Une équipe de l'Université de Tokyo a identifié les particules d'amyloïde bêta qui semblent déclencher la propagation des lésions caractéristiques de la maladie d'Alzheimer dans le cerveau. L'étude a été publiée en juillet dans la revue scientifique Brain Communications.
Dans la maladie d'Alzheimer, la protéine amyloïde bêta s'accumule progressivement dans le cerveau sous forme de plaques, un processus qui commence une vingtaine d'années avant les premiers troubles de la mémoire.

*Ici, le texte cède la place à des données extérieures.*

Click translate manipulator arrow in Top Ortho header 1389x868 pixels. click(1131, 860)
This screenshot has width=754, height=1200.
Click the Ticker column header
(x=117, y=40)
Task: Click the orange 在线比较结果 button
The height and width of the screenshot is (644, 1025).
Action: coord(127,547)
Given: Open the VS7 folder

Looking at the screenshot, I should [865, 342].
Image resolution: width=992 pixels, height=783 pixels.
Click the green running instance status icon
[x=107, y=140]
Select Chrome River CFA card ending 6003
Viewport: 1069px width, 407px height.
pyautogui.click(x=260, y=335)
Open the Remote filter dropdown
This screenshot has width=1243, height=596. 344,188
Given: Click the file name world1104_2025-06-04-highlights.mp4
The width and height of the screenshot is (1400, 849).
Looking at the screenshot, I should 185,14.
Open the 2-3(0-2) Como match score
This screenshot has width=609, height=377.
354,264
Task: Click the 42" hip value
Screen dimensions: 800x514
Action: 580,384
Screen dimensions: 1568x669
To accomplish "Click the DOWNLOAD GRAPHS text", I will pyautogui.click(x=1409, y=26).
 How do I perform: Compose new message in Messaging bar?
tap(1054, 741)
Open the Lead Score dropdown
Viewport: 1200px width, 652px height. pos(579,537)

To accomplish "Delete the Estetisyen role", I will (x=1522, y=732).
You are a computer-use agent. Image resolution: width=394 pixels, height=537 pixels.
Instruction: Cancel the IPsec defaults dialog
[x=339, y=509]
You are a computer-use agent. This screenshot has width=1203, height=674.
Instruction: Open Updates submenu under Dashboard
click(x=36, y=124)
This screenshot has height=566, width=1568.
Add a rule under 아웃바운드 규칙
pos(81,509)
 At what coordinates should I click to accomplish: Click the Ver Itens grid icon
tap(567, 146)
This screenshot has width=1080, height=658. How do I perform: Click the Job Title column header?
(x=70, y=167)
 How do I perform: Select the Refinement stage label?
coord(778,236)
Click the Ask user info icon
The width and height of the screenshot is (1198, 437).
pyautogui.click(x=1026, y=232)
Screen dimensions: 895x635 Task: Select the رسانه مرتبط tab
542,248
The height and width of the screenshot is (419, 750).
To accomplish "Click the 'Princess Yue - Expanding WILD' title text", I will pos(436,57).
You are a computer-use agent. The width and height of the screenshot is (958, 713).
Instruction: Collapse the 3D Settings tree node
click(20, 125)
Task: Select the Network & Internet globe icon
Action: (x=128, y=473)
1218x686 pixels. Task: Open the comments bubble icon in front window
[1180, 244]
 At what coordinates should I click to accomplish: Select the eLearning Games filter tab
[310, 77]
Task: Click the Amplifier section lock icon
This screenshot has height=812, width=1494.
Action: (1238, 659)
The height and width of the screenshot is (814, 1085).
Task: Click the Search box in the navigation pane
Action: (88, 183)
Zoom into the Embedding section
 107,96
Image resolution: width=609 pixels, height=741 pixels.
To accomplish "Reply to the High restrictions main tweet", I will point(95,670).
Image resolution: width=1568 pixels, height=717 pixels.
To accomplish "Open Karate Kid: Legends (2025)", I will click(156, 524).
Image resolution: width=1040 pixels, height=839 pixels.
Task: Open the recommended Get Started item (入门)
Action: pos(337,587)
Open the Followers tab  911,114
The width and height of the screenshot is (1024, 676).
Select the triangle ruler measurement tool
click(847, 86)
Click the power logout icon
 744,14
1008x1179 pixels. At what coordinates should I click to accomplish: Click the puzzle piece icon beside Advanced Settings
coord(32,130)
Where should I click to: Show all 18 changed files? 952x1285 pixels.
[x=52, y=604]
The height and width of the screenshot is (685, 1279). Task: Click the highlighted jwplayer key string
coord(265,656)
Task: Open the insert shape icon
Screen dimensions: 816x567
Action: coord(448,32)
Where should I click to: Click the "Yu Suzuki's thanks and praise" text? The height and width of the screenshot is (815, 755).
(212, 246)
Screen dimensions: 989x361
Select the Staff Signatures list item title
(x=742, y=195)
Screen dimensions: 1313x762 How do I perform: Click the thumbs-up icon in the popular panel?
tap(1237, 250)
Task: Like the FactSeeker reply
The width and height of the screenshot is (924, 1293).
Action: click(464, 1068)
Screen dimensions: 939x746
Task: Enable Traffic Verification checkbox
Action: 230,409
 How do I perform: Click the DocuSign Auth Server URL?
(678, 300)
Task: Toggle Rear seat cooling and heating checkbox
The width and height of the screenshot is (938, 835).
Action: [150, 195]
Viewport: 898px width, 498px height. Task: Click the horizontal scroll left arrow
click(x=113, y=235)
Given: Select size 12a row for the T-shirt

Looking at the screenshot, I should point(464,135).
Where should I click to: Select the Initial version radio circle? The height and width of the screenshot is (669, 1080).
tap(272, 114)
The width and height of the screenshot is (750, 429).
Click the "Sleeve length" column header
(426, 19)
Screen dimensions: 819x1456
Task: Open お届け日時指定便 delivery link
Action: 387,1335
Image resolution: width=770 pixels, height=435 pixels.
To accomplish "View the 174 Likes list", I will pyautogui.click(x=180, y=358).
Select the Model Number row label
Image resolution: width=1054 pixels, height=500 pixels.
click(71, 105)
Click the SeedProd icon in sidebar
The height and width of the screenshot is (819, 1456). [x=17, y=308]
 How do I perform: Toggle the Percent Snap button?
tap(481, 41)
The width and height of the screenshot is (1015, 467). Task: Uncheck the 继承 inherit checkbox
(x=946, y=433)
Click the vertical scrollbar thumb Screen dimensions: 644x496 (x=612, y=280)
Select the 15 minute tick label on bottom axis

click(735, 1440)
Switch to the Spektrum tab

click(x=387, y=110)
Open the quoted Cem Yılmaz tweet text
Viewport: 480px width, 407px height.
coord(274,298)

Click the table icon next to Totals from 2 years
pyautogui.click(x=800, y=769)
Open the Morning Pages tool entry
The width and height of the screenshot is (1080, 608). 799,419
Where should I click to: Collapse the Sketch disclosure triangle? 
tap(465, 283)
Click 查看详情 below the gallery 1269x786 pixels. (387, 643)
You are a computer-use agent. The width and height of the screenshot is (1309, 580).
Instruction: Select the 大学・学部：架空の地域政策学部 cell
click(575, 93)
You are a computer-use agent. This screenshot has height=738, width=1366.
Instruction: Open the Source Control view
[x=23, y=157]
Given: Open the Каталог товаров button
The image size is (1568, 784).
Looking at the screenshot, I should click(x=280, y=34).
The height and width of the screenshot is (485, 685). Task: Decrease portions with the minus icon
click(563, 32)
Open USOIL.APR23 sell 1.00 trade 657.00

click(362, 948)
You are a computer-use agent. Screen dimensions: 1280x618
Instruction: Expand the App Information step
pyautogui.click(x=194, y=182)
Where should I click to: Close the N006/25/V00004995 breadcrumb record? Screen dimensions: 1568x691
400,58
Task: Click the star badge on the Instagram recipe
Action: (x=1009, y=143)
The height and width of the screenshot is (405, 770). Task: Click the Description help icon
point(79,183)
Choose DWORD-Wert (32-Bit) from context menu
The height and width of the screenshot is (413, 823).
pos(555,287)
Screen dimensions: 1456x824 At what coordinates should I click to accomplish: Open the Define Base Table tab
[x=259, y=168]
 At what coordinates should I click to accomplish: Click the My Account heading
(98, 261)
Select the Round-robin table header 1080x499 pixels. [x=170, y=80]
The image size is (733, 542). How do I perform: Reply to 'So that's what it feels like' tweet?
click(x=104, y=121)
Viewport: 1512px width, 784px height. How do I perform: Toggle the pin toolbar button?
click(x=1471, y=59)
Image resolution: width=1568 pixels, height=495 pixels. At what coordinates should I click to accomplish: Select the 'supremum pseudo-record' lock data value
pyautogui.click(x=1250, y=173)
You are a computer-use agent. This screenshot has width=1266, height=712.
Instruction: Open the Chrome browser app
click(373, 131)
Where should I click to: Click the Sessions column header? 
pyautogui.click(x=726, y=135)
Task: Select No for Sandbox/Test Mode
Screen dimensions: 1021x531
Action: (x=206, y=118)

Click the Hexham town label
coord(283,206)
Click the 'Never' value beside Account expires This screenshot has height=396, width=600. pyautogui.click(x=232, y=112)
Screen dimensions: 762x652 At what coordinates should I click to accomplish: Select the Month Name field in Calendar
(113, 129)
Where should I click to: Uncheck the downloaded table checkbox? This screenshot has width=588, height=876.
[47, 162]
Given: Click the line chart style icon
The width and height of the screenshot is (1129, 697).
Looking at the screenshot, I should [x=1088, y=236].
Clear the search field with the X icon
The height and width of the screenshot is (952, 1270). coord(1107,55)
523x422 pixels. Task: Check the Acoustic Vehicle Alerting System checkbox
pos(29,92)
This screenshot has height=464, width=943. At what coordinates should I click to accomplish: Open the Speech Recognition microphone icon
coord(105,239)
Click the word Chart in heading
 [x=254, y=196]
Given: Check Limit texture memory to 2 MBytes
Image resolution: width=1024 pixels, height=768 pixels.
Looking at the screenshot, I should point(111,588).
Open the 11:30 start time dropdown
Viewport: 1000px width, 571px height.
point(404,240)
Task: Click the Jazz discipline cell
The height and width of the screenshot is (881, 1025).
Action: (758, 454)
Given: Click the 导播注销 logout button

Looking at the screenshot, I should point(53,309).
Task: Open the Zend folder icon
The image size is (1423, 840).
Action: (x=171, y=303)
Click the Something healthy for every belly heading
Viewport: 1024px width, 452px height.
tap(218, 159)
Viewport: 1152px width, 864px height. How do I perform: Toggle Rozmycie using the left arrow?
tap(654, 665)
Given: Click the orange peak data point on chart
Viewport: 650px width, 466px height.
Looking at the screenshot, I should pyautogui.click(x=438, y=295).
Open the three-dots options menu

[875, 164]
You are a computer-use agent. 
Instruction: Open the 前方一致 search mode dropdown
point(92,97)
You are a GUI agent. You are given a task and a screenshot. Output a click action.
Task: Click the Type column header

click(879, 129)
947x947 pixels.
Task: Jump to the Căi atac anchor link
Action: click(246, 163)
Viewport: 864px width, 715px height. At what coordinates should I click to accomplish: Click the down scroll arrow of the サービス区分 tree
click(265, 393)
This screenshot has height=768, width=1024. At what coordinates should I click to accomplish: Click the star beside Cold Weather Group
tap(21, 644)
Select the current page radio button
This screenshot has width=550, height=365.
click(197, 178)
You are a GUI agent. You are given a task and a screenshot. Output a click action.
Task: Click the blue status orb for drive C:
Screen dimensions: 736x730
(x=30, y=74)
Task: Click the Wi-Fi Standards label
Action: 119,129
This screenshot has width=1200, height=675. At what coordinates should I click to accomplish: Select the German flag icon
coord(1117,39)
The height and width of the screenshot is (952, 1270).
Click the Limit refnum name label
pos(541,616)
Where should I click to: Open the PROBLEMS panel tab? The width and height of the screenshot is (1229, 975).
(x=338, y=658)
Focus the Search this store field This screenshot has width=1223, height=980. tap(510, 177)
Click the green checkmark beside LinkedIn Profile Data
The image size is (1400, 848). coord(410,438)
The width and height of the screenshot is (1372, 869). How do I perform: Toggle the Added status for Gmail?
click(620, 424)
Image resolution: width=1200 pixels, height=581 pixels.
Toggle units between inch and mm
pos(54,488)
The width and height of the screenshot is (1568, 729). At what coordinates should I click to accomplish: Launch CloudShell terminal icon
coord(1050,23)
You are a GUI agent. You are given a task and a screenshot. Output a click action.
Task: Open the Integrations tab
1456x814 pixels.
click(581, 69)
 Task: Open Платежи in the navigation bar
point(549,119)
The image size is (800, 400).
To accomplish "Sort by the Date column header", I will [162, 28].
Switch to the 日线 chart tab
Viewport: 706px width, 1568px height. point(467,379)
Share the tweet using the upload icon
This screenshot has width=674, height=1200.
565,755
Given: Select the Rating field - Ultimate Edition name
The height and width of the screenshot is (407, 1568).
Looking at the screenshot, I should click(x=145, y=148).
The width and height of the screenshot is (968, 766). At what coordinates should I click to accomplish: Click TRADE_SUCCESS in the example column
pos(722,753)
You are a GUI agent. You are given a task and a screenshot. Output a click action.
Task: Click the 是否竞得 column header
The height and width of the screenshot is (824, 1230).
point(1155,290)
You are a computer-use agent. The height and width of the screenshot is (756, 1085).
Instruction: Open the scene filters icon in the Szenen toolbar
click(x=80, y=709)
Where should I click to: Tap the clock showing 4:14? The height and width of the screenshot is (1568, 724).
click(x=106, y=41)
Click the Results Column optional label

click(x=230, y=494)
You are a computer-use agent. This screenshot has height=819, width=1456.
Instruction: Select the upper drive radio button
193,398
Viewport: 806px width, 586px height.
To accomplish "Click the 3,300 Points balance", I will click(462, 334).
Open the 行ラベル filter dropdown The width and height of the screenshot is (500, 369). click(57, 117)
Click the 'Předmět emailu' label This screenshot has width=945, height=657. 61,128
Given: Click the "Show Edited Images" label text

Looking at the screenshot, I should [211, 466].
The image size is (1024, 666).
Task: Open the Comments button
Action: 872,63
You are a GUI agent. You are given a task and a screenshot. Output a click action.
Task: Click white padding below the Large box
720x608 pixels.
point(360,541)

On sait que ces lésions se propagent de proche en proche, mais on ignorait quelle forme exacte de la protéine sert de "graine" à cette diffusion.
Les chercheurs ont trié, par taille, les particules d'amyloïde présentes dans des cerveaux de souris malades et dans ceux de six patients décédés. Ils ont ensuite injecté chaque catégorie dans le cerveau de jeunes souris. Seules les plus grosses particules, regroupées sous le nom de "Peak 1", ont provoqué l'apparition de nouvelles lésions. Les particules plus petites n'ont eu aucun effet.
Il ne s'agit pas d'une molécule unique mais d'un ensemble de particules dont la composition exacte reste à déterminer, précisent les auteurs. Les résultats varient par ailleurs selon les patients : les extraits de trois d'entre eux ont provoqué des lésions chez toutes les souris injectées, tandis que ceux d'un autre patient n'ont eu aucun effet. Fait notable, l'extrait d'une personne non atteinte de la maladie a lui aussi déclenché des lésions chez deux des quatre souris testées.
La Fondation Stop Alzheimer (Stichting Alzheimer Onderzoek - Fondation Recherche Alzheimer), qui a relayé l'étude en Belgique, y voit "une avancée qui apporte beaucoup d'espoir pour l'évolution de la recherche". Reconnue d'utilité publique depuis 1995, la fondation a financé plus de 44 millions d'euros de recherche en Belgique depuis sa création.